PERU – A century-old coal-fired power plant in Peru is set to be demolished after the city-run facility was permanently decommissioned last year.
The Peru Utility Board last week approved a $2.84-million contract for the immediate demolition of the building, parts of which were constructed in 1911 at the site located at 335 E. Canal St. along the Wabash River.
The move comes after the utility board voted last year to take steps to permanently shutter the plant.
The facility had stopped producing electricity more than three years ago after officials said it was too expensive to update the plant to comply with more stringent rules from the Environmental Protection Agency regulating air emissions.
Peru Utilities General Manager Joe Pandy said the demolition contract was awarded to National Salvage and Service Corp., a company based in Bloomington, which specializes in tearing down industrial sites such as power plants and bridges.
The company now has 18 months to complete the demolition, which will remove all the structures and dig out the foundation, as well as ensure the site is free from contaminants such as oil, chemicals and asbestos.
Pandy said the goal of the project is to completely rehabilitate the property to ensure it can be redeveloped as a commercial or recreational site.
“Once we’re finished, it’s going to be just like having green earth to work with,” he said.
Before approving the demolition, the utility board had considered only shuttering the plant and leaving it standing.
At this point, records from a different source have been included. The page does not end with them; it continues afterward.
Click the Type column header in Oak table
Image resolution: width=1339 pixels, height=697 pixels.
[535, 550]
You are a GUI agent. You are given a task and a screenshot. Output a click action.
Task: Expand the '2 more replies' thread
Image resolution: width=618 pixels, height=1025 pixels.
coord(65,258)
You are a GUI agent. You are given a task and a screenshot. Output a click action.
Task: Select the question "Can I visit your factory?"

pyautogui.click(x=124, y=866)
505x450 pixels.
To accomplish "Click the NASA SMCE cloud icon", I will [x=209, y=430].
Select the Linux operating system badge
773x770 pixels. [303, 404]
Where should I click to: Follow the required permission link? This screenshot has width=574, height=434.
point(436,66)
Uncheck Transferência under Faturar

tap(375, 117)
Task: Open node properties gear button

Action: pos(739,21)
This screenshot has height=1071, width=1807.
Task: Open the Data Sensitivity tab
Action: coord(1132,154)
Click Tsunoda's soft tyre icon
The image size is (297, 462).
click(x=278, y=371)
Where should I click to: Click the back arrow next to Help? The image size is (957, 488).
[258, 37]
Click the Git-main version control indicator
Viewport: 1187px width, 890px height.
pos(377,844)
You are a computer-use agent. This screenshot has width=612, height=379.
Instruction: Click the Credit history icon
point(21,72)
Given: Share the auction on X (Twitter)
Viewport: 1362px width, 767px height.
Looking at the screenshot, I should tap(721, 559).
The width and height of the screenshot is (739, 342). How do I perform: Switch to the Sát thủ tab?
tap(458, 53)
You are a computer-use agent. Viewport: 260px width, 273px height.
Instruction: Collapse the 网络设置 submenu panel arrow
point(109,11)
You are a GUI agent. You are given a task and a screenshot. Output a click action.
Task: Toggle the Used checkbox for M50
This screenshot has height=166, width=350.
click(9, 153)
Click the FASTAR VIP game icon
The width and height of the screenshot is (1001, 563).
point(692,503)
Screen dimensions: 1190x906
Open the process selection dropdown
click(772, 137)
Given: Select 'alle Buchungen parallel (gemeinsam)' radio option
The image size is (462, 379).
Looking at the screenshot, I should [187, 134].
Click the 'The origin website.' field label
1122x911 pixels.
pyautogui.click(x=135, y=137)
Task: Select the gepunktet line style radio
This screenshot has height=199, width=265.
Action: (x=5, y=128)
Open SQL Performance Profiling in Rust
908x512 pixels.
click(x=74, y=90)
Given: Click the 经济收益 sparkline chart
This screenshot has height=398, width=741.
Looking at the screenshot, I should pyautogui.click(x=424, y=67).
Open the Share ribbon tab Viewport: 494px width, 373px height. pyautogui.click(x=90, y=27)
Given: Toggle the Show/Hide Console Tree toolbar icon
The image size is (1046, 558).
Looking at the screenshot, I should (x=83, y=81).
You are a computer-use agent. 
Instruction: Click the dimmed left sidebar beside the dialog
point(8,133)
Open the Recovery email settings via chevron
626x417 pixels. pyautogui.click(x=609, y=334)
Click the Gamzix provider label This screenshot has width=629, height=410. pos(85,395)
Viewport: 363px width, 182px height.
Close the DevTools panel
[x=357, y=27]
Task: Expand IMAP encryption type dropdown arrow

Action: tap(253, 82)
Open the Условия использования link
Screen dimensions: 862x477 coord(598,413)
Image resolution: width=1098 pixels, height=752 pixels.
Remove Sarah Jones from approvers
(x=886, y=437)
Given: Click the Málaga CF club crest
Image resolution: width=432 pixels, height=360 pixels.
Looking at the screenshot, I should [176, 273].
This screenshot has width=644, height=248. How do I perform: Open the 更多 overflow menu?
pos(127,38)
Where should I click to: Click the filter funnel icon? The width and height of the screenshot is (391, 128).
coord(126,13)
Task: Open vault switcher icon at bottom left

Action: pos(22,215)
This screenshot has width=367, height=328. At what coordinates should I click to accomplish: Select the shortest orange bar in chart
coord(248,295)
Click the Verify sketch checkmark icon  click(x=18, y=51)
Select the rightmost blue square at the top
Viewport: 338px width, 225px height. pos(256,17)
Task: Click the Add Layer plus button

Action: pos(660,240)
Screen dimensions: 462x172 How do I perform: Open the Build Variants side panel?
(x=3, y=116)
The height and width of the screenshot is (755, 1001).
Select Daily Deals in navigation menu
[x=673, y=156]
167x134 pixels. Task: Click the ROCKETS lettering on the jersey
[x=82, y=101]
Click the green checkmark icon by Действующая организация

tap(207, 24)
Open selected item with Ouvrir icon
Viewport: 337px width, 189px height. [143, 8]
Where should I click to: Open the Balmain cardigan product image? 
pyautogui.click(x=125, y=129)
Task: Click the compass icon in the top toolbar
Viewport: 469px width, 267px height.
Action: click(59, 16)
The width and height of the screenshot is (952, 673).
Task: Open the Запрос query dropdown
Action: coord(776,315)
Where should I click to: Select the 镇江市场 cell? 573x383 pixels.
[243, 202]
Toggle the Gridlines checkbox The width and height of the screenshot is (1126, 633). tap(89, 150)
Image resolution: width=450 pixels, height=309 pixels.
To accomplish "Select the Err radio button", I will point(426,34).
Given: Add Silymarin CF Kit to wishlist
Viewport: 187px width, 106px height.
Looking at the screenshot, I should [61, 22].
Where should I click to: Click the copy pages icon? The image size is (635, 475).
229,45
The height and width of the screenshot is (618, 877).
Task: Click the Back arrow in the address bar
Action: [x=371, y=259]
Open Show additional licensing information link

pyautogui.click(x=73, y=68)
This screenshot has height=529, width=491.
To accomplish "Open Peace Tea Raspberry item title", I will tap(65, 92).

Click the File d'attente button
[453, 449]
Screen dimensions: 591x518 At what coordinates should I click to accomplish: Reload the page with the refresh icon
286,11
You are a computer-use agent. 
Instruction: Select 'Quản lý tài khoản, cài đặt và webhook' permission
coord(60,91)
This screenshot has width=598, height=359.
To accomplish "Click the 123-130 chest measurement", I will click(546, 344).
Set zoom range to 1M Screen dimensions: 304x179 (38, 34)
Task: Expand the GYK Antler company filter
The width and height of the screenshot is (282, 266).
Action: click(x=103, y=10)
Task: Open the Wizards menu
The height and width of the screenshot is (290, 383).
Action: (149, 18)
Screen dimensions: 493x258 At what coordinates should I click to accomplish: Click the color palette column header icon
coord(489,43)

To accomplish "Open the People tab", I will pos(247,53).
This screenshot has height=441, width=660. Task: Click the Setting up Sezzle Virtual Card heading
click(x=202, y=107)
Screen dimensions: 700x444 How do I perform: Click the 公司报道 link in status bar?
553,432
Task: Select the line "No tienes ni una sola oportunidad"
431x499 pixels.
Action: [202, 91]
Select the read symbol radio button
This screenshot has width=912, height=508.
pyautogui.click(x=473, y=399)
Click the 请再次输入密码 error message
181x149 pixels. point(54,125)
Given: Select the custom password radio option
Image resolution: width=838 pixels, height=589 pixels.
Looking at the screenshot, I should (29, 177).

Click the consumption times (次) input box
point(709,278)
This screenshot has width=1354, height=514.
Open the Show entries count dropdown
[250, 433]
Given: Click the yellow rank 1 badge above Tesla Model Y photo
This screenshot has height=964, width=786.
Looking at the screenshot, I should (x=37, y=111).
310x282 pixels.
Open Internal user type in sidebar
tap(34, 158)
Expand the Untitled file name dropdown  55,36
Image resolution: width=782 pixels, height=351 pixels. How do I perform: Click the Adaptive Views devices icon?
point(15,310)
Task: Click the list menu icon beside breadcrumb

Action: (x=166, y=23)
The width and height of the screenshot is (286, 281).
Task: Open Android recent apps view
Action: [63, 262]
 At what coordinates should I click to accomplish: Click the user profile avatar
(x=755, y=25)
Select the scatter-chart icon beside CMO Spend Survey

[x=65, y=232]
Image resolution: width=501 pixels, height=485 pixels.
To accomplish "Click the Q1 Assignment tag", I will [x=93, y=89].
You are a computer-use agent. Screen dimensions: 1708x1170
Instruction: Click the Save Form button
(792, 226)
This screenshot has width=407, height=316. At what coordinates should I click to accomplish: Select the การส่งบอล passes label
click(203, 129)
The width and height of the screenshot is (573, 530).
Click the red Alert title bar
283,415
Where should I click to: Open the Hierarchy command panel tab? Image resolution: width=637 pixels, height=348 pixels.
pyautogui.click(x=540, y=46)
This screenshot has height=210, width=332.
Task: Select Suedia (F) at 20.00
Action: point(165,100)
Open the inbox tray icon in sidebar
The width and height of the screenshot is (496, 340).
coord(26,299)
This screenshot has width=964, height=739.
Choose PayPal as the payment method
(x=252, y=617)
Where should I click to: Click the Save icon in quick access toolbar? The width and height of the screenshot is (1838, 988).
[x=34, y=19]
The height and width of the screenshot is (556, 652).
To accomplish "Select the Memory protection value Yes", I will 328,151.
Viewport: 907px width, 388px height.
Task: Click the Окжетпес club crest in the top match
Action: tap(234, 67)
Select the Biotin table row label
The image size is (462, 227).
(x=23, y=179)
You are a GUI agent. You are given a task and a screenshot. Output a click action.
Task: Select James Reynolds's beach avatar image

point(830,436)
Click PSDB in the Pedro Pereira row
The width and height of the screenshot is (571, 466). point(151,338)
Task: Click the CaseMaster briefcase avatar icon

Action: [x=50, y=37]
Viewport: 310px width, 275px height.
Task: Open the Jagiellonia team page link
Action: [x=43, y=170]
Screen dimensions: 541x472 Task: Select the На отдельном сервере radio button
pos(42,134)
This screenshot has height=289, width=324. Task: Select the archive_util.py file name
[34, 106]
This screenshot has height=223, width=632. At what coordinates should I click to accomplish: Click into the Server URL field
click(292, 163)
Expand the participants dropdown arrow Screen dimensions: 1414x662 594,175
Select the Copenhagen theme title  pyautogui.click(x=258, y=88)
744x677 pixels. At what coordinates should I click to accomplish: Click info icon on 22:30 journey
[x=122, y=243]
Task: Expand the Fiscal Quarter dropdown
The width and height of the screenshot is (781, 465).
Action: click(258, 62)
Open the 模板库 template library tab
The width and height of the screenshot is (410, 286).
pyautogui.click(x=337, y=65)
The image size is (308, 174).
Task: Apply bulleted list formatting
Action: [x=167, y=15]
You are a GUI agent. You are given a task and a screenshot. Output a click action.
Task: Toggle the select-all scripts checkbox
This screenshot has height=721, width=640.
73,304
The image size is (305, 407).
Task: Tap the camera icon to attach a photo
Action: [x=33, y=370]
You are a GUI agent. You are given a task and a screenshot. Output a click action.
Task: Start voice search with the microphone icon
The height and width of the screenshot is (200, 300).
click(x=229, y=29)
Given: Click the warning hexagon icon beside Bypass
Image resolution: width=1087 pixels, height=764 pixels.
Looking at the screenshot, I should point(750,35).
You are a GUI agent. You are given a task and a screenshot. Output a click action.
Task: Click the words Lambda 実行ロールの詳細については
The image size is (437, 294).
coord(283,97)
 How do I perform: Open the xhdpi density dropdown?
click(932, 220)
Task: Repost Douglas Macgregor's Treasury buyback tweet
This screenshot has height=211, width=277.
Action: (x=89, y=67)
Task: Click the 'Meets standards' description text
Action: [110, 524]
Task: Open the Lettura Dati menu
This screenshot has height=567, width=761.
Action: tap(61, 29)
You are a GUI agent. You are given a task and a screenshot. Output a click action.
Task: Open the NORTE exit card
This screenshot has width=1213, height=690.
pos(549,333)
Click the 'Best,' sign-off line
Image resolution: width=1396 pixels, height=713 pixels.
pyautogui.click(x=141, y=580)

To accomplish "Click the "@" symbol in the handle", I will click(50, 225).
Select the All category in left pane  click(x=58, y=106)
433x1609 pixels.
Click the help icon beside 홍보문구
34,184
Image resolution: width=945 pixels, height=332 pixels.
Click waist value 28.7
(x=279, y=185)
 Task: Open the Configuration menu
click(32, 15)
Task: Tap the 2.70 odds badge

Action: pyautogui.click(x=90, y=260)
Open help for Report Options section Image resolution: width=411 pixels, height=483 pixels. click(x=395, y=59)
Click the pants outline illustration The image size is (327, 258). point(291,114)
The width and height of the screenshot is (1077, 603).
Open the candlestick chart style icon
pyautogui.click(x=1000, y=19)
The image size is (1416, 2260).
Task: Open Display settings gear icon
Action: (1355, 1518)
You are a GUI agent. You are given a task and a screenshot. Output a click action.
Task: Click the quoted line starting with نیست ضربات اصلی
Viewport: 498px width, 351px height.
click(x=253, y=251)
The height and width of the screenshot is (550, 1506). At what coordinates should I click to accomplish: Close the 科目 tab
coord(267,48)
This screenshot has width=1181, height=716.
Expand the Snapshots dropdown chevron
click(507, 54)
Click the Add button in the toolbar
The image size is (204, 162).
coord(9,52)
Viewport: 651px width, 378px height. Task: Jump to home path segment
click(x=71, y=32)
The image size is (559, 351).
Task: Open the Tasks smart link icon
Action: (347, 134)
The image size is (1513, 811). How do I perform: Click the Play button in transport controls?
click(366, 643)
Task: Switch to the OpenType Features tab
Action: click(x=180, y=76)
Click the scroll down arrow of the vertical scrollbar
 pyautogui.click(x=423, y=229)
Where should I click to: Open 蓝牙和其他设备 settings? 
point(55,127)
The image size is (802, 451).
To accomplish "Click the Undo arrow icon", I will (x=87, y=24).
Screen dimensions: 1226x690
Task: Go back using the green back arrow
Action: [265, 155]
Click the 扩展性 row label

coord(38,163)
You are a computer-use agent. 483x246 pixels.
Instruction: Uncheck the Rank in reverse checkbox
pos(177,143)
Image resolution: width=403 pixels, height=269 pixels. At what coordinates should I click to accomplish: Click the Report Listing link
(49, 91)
However, that option was determined to be too expensive and create too much liability for the city, said Utility Board Chairman Stan Akers. According to a study commissioned by the utility, the annual cost to mothball the plant was estimated at $140,000 a year.
“Your first instinct is this is to think, ‘This plant has been around forever and we don’t want to tear it down,’” Akers said. “You hate to see these old buildings disappear. But we went through every possibility to save the building, but there was nothing that made sense. To maintain the building and have no use for it is nonsensical.”
Pandy agreed.
“At some point it becomes a liability, and the studies showed it was going to be an ongoing liability far into the future,” he said. “It’s a business decision. It’s more cost effective to remove it than try to preserve it.”
The coal plant was the sole supplier of electricity in Peru until the 1970s, when the utility also began to purchase power from Duke Energy, according to the former Peru Utility General Manager Roger Merriman.
He said in a previous interview the city began purchasing power in 1983 from the Indiana Municipal Power Agency, which is its current supplier, but continued to produce its own electricity to sell to the IMPA.
The plant was most recently used to generate electricity that was sold on the market, with the profits going to the city’s utility.
Merriman said the facility stopped doing that three years ago after a sharp decline in energy prices, and hasn’t produced any electricity since then.
The closing of the Peru facility is part of a national trend of coal plants going off the grid as the EPA tightens environmental regulations on air pollution.
In 2002, 633 coal plants produced electricity in the U.S., according to a report issued last year by the Energy Information Agency. By 2013, 115 of those plants had closed, the study said.
Merriman said many of those plants were in towns and small cities like Peru, which can’t afford to upgrade to meet new regulations like the ones unveiled earlier this year by President Barack Obama in his Clean Power Plan.
The plan aims to cut pollution that leads to soot and smog by over 25 percent by 2030. According to the EPA, power plants are the largest source of carbon pollution in the U.S., accounting for roughly one-third of all domestic greenhouse gas emissions.
In Peru’s case, Merriman said, the coal plant was using technology from the 1940s and 1950s to produce electricity.
“Our units are so inefficient that there’s no way we could have complied with these regulations,” he said.